The last time I was in New York I went to a knitting café on the lower east side. The space was enticing: a sleek, modern café on one side featuring expensive baked goods, coffee, and fancy organic juices, the opposite wall a feast of colors and textures with yarns spilling out of cubbyholes, and metal tables with illustrated knitting books on them, inviting patrons to sit and dream up their next projects, maybe start on them over a latte. I felt seduced by the place but also wary. Its hip presentation of the best of everything seemed too perfect. All you needed to step into this vision of the creative life in all its bohemianism and quirky originality was enough cash. Knitting isn’t cheap. Yarn for a sweater can cost upwards of a hundred dollars. There’s cheaper yarn out there, but it’s not as pretty, and if you’re going to spend a few months working on something, you want to take pleasure in just handling the materials.

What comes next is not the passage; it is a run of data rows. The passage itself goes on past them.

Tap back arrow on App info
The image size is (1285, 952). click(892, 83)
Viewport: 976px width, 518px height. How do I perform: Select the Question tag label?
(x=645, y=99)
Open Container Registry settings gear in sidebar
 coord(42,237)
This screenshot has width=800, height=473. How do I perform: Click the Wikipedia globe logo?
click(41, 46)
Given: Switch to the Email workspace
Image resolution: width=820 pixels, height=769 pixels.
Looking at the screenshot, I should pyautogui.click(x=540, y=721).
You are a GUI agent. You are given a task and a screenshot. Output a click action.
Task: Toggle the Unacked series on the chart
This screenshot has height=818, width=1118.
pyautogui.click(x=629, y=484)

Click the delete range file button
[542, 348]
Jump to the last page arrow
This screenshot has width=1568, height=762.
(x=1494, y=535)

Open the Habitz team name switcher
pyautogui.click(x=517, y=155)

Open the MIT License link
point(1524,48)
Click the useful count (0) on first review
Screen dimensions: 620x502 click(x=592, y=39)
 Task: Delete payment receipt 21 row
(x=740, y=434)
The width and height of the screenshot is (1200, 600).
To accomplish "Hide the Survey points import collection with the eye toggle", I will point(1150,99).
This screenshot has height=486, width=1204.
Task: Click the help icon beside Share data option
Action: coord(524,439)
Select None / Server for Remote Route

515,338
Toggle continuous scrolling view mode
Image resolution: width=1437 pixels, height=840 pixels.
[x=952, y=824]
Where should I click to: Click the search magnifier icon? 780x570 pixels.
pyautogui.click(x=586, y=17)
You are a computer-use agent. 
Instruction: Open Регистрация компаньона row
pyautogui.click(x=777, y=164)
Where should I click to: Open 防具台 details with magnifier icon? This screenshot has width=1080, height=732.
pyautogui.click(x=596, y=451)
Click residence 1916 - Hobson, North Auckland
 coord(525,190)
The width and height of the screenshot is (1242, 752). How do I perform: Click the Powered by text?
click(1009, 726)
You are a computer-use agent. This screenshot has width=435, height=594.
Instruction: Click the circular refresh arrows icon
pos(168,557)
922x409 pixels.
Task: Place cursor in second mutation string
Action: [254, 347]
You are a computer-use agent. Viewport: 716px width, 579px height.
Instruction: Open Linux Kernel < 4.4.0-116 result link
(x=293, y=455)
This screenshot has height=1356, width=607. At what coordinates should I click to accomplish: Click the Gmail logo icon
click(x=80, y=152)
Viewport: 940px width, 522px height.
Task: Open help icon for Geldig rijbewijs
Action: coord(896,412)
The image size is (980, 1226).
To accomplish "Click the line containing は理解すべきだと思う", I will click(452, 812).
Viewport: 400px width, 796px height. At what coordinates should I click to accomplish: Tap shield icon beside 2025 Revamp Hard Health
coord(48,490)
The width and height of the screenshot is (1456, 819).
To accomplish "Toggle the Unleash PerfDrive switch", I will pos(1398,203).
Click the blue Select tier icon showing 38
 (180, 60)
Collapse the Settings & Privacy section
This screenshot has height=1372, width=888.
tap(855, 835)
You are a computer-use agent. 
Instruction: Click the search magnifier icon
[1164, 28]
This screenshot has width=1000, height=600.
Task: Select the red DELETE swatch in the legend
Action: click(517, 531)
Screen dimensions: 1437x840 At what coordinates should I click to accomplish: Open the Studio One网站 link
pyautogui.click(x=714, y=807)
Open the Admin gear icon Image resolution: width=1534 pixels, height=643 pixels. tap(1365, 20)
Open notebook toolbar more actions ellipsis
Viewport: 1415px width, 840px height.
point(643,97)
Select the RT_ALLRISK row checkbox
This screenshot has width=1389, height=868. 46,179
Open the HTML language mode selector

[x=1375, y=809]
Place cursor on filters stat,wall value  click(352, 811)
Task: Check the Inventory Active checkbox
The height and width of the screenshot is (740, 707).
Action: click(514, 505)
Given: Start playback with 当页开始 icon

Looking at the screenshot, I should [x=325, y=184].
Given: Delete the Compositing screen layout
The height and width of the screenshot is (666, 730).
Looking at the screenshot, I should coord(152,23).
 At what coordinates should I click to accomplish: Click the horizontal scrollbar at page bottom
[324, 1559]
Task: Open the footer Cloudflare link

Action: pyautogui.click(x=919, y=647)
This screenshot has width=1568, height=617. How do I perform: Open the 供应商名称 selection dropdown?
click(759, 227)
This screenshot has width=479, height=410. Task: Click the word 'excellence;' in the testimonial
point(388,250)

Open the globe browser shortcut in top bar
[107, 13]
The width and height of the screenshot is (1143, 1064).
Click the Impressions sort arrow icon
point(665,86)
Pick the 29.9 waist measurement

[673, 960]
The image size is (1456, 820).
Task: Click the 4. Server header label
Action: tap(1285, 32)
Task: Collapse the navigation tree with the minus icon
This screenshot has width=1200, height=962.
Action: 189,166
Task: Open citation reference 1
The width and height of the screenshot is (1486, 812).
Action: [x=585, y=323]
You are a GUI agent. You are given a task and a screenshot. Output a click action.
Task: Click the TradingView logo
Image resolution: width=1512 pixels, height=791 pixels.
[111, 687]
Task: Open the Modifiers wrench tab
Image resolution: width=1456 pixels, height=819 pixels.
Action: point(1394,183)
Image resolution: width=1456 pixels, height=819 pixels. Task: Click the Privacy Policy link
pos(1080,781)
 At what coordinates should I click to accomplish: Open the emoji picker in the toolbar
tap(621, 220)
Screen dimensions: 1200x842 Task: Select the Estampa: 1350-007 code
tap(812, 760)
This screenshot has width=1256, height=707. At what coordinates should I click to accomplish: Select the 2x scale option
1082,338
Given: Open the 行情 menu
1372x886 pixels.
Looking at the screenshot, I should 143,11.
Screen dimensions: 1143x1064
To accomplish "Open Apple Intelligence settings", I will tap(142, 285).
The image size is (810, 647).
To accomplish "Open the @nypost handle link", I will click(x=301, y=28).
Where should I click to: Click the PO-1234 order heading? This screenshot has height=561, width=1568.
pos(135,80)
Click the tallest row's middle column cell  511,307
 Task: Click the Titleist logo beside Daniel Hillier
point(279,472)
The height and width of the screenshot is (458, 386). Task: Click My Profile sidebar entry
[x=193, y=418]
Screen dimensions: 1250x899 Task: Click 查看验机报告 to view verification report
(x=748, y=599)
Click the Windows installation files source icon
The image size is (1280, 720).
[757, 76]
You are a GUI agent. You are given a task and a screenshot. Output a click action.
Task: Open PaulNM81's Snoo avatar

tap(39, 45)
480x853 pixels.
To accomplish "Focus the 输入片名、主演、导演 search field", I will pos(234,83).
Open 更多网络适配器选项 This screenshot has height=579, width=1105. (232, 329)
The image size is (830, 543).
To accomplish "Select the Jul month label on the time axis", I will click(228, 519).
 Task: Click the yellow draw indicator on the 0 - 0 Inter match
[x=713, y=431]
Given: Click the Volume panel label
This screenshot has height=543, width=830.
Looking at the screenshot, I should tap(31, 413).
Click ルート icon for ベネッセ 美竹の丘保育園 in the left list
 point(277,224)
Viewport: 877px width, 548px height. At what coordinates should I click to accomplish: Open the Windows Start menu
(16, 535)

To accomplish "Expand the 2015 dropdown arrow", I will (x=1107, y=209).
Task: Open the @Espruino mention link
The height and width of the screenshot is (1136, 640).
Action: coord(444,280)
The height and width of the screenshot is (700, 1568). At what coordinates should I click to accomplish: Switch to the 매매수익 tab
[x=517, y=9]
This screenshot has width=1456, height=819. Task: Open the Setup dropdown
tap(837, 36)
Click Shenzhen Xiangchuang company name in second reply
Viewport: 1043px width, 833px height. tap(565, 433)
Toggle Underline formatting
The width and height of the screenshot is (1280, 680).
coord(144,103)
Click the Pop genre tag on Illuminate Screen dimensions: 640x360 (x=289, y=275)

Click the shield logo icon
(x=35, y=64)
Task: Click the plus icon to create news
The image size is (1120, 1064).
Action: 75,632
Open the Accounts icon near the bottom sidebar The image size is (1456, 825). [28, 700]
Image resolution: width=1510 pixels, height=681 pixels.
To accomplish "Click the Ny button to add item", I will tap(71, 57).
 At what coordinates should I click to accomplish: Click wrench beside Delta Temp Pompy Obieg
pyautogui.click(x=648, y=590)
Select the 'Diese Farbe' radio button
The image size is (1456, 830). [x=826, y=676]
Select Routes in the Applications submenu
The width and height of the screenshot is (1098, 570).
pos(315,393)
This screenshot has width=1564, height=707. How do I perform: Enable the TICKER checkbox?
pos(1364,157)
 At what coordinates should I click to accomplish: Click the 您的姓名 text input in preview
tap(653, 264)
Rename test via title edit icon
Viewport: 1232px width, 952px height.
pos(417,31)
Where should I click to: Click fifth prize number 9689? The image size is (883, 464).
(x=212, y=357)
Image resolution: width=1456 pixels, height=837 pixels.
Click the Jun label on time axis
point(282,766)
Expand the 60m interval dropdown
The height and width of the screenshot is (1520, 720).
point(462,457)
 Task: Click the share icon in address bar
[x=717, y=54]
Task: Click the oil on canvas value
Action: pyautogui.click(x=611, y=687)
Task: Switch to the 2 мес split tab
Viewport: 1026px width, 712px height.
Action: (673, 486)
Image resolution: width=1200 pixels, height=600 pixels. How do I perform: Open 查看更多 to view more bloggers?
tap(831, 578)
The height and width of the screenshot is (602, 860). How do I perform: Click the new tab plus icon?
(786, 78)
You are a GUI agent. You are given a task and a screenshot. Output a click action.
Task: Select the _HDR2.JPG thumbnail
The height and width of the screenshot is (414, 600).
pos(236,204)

That it should cost more to make something than to buy it seems perverse to me, but perhaps it’s time to get over that. In this country, knitting and other crafts are leisure activities for the middle and upper classes, after all. We don’t knit sweaters out of necessity. I’m not some Luddite who thinks life would have been better in pre-industrial times. There are plenty of things I would rather not have to make and am quite happy to buy — uninspiring things I nevertheless really do need, like underwear and socks. I know it would take some of the fun out of making things if I really did have to make them, since I find that having to do just about anything takes some of the fun out of it.
I grew up in a household with something of a mania for the homemade. My mother is an artist, and along with painting she has always spent time making things, first out of thrift and later, perhaps more out of pleasure and the conviction that homemade things have an integrity store-bought things don’t. As a teenager in the sixties, she sewed enough miniskirts that she could wear a different one each day of the week. As a young wife and mother, she made clothes for my father and me, toys, curtains, napkins, tablecloths, needlepoint pillows. She painted scenes on walls and furniture, made decoupage boxes, reupholstered chairs. Early Christmas ornaments were all homemade — bells and trees sewn in felt, animal shapes baked in dough and painted, cardboard glitter stars. I came across them in the attic a few years ago while looking for the fancier, store-bought ornaments we’ve been using for years now and felt moved by my mother’s industriousness. My father, too, has always been a maker of things. Fishing rods, flies to fish with, and wine, mainly, though he also did all the cooking when I was growing up, and made apple cider and maple syrup, some years. Lately, there’s been talk of caning chairs and making fishing nets in his retirement.
I suppose it’s typical to feel some nostalgia for the simpler time of your life, or the life of your family, when there was less money to buy things and more necessity for innovation. Unless you grew up poor and never achieved a basic level of comfort, you probably feel a sort of pride in an early period of making-do and self-reliance. Maybe that’s what’s missing for me now in my own craftmaking. I haven’t got any money, and the things I make aren’t saving me any. If anything, my pursuit of crafts has been an extension of my consumeristic tendencies.